▶ _Assignment_: Word for word, the records below are to be set down again.

### Excerpted data

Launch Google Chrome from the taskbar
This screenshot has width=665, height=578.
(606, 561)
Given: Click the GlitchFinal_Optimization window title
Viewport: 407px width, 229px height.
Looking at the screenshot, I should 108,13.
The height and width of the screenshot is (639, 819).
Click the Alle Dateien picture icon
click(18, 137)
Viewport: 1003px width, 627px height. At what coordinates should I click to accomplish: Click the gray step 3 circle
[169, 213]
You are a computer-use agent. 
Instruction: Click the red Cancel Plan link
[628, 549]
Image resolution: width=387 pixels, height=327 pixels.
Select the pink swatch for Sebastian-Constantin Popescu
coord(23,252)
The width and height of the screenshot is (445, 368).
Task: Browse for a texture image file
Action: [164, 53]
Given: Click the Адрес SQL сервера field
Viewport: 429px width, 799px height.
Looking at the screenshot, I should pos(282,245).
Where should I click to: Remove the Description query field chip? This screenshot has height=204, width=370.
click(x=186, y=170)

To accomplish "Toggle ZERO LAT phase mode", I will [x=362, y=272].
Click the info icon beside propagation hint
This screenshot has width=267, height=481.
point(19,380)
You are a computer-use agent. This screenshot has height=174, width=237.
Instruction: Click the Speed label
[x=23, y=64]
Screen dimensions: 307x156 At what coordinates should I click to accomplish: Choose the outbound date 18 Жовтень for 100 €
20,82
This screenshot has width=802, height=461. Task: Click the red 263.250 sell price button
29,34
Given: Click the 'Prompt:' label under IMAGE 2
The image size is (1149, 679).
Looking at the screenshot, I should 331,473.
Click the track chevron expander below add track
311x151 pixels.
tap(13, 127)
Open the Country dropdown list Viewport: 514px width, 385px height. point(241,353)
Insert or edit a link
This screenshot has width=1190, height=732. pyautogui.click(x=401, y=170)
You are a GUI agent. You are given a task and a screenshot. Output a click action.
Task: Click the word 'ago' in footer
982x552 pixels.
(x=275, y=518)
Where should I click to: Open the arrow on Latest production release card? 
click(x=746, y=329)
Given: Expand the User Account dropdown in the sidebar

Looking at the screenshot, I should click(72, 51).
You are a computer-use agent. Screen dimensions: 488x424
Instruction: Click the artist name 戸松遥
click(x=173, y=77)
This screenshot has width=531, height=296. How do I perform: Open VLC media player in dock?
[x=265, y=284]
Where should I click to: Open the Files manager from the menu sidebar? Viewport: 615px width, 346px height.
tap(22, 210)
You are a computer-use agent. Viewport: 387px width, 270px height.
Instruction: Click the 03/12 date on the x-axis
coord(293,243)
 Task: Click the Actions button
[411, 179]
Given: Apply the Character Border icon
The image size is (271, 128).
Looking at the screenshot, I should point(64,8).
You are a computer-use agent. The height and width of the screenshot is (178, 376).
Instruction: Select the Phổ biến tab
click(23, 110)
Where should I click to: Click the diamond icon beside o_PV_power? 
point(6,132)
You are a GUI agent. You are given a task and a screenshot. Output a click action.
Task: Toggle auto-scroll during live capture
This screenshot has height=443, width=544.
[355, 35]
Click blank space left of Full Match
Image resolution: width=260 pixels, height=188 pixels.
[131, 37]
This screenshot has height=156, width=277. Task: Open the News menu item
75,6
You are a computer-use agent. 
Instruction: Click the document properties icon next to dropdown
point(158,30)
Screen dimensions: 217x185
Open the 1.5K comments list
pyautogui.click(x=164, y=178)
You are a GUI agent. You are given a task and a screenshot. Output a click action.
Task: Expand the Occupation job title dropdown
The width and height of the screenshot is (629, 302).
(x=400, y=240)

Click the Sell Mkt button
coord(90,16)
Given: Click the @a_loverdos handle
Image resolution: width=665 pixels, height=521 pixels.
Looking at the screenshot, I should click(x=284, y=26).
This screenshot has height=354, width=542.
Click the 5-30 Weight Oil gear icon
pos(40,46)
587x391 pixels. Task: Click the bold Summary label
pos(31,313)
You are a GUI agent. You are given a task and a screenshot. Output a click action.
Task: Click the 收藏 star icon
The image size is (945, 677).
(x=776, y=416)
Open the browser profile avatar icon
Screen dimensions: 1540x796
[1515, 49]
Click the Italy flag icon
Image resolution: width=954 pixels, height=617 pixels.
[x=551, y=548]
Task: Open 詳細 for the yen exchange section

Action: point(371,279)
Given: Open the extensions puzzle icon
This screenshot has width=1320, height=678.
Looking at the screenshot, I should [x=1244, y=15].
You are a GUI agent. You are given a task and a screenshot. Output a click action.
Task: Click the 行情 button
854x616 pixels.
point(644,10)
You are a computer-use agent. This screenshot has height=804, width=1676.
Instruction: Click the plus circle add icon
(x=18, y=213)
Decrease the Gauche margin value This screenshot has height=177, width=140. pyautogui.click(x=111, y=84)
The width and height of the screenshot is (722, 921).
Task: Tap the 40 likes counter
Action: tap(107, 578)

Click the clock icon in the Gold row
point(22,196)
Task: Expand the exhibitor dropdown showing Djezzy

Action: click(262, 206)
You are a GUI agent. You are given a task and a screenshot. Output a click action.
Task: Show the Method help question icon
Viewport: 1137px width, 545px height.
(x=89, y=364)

######

▶ _Your solution_:
Launch Google Chrome from the taskbar
This screenshot has width=665, height=578.
(606, 561)
Given: Click the GlitchFinal_Optimization window title
Viewport: 407px width, 229px height.
Looking at the screenshot, I should 108,13.
The height and width of the screenshot is (639, 819).
Click the Alle Dateien picture icon
click(18, 137)
Viewport: 1003px width, 627px height. At what coordinates should I click to accomplish: Click the gray step 3 circle
[169, 213]
You are a computer-use agent. 
Instruction: Click the red Cancel Plan link
[628, 549]
Image resolution: width=387 pixels, height=327 pixels.
Select the pink swatch for Sebastian-Constantin Popescu
coord(23,252)
The width and height of the screenshot is (445, 368).
Task: Browse for a texture image file
Action: [164, 53]
Given: Click the Адрес SQL сервера field
Viewport: 429px width, 799px height.
Looking at the screenshot, I should pos(282,245).
Where should I click to: Remove the Description query field chip? This screenshot has height=204, width=370.
click(x=186, y=170)

To accomplish "Toggle ZERO LAT phase mode", I will [x=362, y=272].
Click the info icon beside propagation hint
This screenshot has width=267, height=481.
point(19,380)
You are a computer-use agent. This screenshot has height=174, width=237.
Instruction: Click the Speed label
[x=23, y=64]
Screen dimensions: 307x156 At what coordinates should I click to accomplish: Choose the outbound date 18 Жовтень for 100 €
20,82
This screenshot has width=802, height=461. Task: Click the red 263.250 sell price button
29,34
Given: Click the 'Prompt:' label under IMAGE 2
The image size is (1149, 679).
Looking at the screenshot, I should 331,473.
Click the track chevron expander below add track
311x151 pixels.
tap(13, 127)
Open the Country dropdown list Viewport: 514px width, 385px height. point(241,353)
Insert or edit a link
This screenshot has width=1190, height=732. pyautogui.click(x=401, y=170)
You are a GUI agent. You are given a task and a screenshot. Output a click action.
Task: Click the word 'ago' in footer
982x552 pixels.
(x=275, y=518)
Where should I click to: Open the arrow on Latest production release card? 
click(x=746, y=329)
Given: Expand the User Account dropdown in the sidebar

Looking at the screenshot, I should click(72, 51).
You are a computer-use agent. Screen dimensions: 488x424
Instruction: Click the artist name 戸松遥
click(x=173, y=77)
This screenshot has width=531, height=296. How do I perform: Open VLC media player in dock?
[x=265, y=284]
Where should I click to: Open the Files manager from the menu sidebar? Viewport: 615px width, 346px height.
tap(22, 210)
You are a computer-use agent. Viewport: 387px width, 270px height.
Instruction: Click the 03/12 date on the x-axis
coord(293,243)
 Task: Click the Actions button
[411, 179]
Given: Apply the Character Border icon
The image size is (271, 128).
Looking at the screenshot, I should point(64,8).
You are a computer-use agent. The height and width of the screenshot is (178, 376).
Instruction: Select the Phổ biến tab
click(23, 110)
Where should I click to: Click the diamond icon beside o_PV_power? 
point(6,132)
You are a GUI agent. You are given a task and a screenshot. Output a click action.
Task: Toggle auto-scroll during live capture
This screenshot has height=443, width=544.
[355, 35]
Click blank space left of Full Match
Image resolution: width=260 pixels, height=188 pixels.
[131, 37]
This screenshot has height=156, width=277. Task: Open the News menu item
75,6
You are a computer-use agent. 
Instruction: Click the document properties icon next to dropdown
point(158,30)
Screen dimensions: 217x185
Open the 1.5K comments list
pyautogui.click(x=164, y=178)
You are a GUI agent. You are given a task and a screenshot. Output a click action.
Task: Expand the Occupation job title dropdown
The width and height of the screenshot is (629, 302).
(x=400, y=240)

Click the Sell Mkt button
coord(90,16)
Given: Click the @a_loverdos handle
Image resolution: width=665 pixels, height=521 pixels.
Looking at the screenshot, I should click(x=284, y=26).
This screenshot has height=354, width=542.
Click the 5-30 Weight Oil gear icon
pos(40,46)
587x391 pixels. Task: Click the bold Summary label
pos(31,313)
You are a GUI agent. You are given a task and a screenshot. Output a click action.
Task: Click the 收藏 star icon
The image size is (945, 677).
(x=776, y=416)
Open the browser profile avatar icon
Screen dimensions: 1540x796
[1515, 49]
Click the Italy flag icon
Image resolution: width=954 pixels, height=617 pixels.
[x=551, y=548]
Task: Open 詳細 for the yen exchange section

Action: point(371,279)
Given: Open the extensions puzzle icon
This screenshot has width=1320, height=678.
Looking at the screenshot, I should [x=1244, y=15].
You are a GUI agent. You are given a task and a screenshot. Output a click action.
Task: Click the 行情 button
854x616 pixels.
point(644,10)
You are a computer-use agent. This screenshot has height=804, width=1676.
Instruction: Click the plus circle add icon
(x=18, y=213)
Decrease the Gauche margin value This screenshot has height=177, width=140. pyautogui.click(x=111, y=84)
The width and height of the screenshot is (722, 921).
Task: Tap the 40 likes counter
Action: tap(107, 578)

Click the clock icon in the Gold row
point(22,196)
Task: Expand the exhibitor dropdown showing Djezzy

Action: click(262, 206)
You are a GUI agent. You are given a task and a screenshot. Output a click action.
Task: Show the Method help question icon
Viewport: 1137px width, 545px height.
(x=89, y=364)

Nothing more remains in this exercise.